### Task directions
Read the records below and report each line in which "agent" occurs.

### Data in this exercise
______
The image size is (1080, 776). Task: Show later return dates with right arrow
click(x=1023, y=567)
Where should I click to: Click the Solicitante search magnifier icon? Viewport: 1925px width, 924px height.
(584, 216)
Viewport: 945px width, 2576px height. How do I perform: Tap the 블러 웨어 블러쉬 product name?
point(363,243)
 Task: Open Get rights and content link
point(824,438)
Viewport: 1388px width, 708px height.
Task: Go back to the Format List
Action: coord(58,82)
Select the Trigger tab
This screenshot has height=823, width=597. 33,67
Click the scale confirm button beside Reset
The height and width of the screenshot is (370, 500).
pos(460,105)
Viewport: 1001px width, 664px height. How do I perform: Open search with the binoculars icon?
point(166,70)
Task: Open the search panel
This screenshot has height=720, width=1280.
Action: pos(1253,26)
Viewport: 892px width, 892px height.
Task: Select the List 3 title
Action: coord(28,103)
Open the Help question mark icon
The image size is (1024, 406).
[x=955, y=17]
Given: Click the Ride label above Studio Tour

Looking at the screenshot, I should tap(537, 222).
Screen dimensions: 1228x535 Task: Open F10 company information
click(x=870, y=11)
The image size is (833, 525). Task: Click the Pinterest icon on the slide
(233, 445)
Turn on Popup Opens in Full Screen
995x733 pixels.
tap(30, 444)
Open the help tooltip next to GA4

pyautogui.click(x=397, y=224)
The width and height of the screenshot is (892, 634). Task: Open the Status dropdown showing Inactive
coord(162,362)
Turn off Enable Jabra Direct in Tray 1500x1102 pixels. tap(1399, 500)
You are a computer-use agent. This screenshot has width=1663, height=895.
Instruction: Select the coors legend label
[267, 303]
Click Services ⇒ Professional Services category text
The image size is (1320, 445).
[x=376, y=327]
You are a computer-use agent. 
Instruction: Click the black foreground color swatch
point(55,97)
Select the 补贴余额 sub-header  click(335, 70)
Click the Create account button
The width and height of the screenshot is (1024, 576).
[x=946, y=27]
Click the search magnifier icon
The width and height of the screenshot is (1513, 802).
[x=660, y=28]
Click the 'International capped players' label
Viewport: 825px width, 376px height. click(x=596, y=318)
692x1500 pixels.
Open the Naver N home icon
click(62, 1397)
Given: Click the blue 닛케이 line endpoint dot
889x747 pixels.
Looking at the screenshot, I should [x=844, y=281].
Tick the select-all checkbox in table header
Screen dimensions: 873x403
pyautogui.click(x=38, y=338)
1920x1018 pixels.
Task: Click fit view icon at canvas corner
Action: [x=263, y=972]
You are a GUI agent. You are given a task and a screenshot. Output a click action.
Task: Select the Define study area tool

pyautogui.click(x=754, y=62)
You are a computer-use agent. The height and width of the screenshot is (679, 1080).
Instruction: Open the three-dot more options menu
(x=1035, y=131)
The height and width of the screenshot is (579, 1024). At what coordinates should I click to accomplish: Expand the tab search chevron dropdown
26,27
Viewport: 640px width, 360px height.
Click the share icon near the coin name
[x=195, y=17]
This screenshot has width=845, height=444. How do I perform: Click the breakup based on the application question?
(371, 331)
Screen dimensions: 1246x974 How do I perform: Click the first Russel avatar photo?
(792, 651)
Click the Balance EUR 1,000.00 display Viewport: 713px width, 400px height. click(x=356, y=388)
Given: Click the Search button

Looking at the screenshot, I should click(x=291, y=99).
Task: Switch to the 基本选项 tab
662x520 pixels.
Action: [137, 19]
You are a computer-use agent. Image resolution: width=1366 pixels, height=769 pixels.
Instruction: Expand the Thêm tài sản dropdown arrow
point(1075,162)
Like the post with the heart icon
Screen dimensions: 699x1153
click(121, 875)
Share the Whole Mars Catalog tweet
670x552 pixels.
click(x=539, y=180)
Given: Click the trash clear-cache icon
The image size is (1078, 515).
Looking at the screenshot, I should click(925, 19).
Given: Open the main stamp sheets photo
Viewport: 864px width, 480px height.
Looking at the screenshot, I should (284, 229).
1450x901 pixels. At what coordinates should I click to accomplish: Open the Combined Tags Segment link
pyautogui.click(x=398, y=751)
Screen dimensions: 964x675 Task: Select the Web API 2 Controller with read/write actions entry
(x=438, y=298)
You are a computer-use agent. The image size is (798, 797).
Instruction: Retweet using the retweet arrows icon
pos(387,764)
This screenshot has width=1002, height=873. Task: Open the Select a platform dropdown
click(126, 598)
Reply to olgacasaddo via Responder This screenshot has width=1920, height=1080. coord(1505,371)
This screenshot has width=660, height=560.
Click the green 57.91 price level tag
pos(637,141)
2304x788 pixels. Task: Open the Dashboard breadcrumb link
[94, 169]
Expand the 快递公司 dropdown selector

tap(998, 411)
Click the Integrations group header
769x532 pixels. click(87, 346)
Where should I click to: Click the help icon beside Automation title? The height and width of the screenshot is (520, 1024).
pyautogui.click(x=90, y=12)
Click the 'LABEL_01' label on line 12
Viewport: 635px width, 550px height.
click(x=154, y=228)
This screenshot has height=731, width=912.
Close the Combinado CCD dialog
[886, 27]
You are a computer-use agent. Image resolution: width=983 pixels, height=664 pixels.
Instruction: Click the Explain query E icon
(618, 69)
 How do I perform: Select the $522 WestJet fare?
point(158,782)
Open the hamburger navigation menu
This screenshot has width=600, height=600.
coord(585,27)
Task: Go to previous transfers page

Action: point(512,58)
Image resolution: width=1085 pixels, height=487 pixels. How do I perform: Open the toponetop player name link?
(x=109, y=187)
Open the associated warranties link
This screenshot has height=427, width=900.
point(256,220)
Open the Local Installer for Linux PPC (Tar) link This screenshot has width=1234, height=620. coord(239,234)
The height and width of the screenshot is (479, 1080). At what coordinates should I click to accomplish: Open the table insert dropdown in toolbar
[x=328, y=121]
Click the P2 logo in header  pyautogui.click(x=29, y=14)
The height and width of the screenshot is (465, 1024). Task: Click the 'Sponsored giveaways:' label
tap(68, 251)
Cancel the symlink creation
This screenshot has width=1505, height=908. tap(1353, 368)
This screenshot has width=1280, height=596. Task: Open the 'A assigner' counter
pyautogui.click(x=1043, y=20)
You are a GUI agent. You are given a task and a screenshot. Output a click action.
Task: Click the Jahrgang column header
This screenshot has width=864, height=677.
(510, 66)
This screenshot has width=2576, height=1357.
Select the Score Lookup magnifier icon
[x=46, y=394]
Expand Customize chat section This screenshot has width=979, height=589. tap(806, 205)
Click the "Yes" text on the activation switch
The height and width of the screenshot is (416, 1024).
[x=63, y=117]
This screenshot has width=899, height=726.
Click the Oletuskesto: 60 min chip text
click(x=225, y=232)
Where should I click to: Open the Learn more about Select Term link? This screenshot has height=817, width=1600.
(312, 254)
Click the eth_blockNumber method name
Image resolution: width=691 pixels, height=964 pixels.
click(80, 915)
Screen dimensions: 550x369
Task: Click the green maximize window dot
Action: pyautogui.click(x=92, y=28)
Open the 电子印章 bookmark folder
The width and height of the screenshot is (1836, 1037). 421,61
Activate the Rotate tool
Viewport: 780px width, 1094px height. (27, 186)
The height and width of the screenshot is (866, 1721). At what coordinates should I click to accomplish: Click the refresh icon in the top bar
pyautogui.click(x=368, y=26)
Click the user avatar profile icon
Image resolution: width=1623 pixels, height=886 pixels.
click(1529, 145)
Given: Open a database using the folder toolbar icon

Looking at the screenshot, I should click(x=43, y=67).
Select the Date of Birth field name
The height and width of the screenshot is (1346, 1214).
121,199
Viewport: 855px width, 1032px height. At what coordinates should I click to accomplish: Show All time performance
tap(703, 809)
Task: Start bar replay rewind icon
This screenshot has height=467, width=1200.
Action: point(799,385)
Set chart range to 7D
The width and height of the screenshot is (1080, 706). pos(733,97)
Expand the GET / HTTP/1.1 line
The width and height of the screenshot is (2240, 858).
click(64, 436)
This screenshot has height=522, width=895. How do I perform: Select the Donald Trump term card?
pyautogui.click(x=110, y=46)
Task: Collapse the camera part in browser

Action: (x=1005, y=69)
______
### Solution for this problem
You are a computer-use agent. This screenshot has width=1663, height=895.
You are a computer-use agent. 
You are a GUI agent. You are given a task and a screenshot. Output a click action.
You are a computer-use agent. The height and width of the screenshot is (679, 1080).
You are a computer-use agent. Image resolution: width=1366 pixels, height=769 pixels.
You are a computer-use agent. The image size is (798, 797).
You are a computer-use agent. Image resolution: width=983 pixels, height=664 pixels.
You are a GUI agent. You are given a task and a screenshot. Output a click action.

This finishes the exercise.